Problem: List each line of the data in which the string "axis" appears.

Entries shown:
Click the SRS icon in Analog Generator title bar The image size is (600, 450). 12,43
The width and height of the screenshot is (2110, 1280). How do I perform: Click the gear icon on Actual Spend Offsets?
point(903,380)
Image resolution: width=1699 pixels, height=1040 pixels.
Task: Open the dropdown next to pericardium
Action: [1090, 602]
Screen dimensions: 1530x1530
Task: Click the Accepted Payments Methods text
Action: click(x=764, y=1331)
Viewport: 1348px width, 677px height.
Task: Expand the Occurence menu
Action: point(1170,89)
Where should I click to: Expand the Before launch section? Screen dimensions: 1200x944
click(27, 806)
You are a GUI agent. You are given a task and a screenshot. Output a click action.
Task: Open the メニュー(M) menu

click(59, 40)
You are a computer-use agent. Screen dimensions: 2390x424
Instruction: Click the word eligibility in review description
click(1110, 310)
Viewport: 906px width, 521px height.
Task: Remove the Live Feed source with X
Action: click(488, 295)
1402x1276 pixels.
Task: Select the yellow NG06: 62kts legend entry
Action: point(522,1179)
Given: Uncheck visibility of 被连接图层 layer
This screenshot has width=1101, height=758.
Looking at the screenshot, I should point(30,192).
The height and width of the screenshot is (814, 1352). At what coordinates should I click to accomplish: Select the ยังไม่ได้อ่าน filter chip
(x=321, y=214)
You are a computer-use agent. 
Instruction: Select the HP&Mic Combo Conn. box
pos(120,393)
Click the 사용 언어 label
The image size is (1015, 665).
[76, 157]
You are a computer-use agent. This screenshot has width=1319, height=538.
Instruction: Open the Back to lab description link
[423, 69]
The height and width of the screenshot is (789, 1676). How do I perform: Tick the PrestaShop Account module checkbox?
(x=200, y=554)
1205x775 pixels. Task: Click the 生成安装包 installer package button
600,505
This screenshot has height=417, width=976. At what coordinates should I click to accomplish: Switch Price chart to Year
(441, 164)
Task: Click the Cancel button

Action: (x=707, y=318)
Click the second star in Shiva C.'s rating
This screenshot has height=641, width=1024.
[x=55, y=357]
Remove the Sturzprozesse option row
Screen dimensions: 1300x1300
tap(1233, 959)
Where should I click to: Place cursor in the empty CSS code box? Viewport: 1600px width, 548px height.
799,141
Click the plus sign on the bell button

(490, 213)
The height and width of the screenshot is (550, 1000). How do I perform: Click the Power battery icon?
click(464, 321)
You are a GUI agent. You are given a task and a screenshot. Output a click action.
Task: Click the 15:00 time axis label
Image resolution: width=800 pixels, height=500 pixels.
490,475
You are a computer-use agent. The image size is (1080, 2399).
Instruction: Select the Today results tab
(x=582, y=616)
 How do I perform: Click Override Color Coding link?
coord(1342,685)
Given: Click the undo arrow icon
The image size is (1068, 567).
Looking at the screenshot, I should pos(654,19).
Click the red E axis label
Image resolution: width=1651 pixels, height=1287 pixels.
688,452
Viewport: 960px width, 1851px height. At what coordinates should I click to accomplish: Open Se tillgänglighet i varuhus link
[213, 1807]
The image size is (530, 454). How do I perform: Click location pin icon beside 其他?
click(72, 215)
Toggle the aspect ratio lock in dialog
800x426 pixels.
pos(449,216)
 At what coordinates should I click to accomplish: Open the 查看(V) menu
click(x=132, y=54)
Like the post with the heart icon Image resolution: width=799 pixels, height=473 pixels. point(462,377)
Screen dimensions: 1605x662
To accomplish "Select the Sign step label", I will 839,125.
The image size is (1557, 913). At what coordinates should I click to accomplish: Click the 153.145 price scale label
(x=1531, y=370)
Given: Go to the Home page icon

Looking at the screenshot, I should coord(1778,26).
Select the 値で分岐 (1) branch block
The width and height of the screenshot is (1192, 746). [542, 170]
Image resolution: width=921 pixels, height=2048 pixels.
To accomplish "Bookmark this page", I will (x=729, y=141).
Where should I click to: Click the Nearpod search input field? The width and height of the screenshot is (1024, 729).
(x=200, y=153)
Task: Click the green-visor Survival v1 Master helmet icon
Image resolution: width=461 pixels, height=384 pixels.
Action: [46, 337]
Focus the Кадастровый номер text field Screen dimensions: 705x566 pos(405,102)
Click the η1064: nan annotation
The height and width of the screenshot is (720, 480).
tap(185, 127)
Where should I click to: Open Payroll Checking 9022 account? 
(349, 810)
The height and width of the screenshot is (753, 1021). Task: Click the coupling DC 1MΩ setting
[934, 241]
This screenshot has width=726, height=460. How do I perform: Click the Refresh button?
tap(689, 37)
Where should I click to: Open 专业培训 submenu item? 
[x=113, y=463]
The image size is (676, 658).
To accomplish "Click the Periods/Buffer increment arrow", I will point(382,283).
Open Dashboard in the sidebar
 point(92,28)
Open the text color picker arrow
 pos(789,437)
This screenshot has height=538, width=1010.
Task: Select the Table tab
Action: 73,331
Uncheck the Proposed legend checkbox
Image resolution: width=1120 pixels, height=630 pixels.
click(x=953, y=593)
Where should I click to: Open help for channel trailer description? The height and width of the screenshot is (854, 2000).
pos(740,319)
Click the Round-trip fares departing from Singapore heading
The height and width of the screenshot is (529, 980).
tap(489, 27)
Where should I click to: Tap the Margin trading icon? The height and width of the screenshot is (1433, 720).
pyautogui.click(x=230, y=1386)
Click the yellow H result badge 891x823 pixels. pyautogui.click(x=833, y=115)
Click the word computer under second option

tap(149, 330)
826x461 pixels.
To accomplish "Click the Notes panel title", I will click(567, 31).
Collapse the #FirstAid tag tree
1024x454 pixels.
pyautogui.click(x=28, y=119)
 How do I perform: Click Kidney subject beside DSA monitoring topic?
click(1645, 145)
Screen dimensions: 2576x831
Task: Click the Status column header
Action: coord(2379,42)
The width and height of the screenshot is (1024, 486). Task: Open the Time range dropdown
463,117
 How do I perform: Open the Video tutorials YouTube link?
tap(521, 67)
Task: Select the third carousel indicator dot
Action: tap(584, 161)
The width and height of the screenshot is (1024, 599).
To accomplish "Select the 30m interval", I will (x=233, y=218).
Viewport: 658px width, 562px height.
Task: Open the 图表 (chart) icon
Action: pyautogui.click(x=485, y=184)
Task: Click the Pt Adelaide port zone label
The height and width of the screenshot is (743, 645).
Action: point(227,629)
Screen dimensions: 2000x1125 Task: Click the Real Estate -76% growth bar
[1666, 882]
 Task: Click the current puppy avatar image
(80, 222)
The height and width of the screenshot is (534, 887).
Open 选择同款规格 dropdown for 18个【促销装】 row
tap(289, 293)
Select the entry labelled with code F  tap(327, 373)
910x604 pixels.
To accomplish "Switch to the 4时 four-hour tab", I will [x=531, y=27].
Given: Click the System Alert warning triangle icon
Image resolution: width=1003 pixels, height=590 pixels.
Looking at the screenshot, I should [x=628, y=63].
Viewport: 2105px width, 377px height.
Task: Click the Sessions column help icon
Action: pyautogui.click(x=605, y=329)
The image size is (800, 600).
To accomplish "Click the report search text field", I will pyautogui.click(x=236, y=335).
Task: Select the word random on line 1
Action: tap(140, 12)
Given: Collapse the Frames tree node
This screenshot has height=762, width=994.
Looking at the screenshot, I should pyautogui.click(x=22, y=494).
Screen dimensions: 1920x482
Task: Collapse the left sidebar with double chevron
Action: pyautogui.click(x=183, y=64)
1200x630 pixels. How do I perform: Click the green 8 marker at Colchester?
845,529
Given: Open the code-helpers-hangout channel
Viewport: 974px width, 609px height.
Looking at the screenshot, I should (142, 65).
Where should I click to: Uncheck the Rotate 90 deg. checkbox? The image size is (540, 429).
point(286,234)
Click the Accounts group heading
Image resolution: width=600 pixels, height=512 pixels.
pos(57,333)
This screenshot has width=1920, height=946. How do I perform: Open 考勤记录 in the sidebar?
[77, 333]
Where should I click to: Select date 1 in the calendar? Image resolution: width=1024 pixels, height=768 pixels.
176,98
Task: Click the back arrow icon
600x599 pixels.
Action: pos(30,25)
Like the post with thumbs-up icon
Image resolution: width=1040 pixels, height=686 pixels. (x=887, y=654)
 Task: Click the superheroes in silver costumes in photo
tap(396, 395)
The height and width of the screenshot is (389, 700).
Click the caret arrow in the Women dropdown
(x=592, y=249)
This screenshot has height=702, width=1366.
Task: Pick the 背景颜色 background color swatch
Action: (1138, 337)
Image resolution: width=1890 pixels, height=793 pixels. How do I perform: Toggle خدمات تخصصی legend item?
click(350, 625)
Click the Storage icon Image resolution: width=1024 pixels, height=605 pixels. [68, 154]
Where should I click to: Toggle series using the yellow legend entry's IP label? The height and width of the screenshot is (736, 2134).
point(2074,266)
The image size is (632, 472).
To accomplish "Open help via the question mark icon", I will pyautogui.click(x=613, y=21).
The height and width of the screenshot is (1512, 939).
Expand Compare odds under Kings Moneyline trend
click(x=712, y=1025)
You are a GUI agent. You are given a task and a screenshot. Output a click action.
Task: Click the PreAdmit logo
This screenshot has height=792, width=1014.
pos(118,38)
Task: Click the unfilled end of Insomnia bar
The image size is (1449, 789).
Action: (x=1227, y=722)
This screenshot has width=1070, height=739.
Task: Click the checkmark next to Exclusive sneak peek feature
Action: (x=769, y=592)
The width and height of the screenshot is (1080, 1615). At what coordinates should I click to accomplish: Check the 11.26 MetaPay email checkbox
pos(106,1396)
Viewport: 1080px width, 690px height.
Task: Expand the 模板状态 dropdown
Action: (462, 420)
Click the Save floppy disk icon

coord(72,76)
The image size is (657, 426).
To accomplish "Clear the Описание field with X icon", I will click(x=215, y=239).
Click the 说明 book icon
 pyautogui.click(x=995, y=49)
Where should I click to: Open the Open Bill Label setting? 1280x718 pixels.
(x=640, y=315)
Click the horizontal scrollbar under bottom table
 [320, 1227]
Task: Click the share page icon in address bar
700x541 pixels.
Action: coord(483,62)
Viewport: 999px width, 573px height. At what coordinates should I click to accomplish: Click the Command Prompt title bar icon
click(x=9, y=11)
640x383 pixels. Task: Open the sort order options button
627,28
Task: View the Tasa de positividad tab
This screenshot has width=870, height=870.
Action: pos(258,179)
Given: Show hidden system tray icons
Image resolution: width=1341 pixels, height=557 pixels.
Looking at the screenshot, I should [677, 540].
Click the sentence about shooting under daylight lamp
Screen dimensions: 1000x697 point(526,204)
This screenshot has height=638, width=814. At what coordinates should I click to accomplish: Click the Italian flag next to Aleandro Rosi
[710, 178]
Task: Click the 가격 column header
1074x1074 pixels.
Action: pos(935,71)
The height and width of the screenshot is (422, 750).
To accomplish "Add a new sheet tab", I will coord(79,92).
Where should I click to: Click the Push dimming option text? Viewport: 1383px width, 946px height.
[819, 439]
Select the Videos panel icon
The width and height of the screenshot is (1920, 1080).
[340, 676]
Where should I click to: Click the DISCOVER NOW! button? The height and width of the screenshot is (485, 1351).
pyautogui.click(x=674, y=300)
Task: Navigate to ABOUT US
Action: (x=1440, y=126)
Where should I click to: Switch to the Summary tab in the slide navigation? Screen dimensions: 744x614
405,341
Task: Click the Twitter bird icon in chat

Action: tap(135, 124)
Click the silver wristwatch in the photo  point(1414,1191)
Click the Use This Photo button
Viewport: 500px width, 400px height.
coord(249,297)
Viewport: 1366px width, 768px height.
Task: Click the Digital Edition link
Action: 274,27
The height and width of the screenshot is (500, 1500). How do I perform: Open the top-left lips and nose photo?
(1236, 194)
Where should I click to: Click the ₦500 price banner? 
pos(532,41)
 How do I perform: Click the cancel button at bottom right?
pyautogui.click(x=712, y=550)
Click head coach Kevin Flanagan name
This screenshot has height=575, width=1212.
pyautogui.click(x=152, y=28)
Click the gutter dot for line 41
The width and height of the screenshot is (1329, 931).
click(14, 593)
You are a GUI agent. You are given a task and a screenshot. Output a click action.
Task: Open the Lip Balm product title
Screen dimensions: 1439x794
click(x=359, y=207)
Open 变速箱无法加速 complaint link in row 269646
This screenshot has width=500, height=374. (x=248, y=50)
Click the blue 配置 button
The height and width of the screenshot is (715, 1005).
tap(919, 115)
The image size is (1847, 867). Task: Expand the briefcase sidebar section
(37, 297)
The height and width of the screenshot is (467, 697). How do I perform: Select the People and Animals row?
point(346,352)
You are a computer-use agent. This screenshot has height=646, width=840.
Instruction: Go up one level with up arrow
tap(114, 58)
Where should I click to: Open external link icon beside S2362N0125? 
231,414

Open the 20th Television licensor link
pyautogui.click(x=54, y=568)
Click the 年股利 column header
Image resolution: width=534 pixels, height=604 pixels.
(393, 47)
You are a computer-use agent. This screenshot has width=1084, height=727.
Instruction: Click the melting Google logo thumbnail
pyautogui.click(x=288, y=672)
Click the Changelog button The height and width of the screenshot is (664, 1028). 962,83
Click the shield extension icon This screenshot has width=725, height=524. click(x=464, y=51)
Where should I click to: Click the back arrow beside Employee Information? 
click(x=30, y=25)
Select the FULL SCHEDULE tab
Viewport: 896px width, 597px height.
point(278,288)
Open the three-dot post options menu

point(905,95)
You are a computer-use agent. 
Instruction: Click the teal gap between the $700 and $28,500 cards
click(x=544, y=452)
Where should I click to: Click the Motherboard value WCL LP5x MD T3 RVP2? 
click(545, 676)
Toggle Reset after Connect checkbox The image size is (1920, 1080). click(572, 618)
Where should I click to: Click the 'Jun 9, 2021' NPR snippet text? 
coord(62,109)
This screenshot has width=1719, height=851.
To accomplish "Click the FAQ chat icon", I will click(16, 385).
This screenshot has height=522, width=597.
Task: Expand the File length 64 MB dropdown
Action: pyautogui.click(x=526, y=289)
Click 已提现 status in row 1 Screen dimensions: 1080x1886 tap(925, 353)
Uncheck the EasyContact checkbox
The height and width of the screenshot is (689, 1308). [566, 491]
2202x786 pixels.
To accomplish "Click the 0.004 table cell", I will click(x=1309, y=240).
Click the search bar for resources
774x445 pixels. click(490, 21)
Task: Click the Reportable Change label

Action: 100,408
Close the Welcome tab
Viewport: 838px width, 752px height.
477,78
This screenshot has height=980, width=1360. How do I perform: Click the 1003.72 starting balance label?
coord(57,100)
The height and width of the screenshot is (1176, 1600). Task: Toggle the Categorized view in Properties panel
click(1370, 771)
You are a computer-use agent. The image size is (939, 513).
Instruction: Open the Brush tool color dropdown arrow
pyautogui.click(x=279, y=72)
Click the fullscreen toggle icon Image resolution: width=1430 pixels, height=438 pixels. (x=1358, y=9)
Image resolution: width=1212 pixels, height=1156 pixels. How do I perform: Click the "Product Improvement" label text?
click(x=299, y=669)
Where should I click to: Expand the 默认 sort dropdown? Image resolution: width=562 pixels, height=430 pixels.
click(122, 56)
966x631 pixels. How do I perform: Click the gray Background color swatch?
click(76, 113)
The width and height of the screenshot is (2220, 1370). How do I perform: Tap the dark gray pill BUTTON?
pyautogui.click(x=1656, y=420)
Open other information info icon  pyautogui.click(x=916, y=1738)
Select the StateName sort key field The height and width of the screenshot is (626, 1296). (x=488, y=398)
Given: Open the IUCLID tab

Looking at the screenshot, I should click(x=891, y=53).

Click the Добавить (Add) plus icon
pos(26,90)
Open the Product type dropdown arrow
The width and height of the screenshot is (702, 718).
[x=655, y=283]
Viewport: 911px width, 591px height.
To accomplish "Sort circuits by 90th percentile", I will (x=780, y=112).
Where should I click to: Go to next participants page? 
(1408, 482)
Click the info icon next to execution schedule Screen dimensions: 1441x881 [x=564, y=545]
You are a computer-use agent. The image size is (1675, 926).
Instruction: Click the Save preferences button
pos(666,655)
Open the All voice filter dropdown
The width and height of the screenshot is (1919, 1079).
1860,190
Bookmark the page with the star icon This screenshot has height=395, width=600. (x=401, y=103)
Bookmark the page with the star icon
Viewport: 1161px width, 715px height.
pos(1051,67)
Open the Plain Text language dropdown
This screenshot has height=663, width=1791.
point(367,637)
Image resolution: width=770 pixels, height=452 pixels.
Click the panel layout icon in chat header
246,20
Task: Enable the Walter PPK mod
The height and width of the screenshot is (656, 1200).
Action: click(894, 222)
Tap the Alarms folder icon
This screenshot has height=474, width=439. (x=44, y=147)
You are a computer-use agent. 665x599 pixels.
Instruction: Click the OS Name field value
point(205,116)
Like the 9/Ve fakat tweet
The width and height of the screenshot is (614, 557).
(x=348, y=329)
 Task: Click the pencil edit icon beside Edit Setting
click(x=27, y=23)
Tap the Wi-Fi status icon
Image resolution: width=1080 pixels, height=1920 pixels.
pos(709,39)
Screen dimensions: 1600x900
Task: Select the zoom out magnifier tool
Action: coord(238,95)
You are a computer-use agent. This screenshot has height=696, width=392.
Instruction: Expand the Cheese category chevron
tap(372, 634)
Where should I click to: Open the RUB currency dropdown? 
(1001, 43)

Response to the task:
Task: Click the 15:00 time axis label
Click the red E axis label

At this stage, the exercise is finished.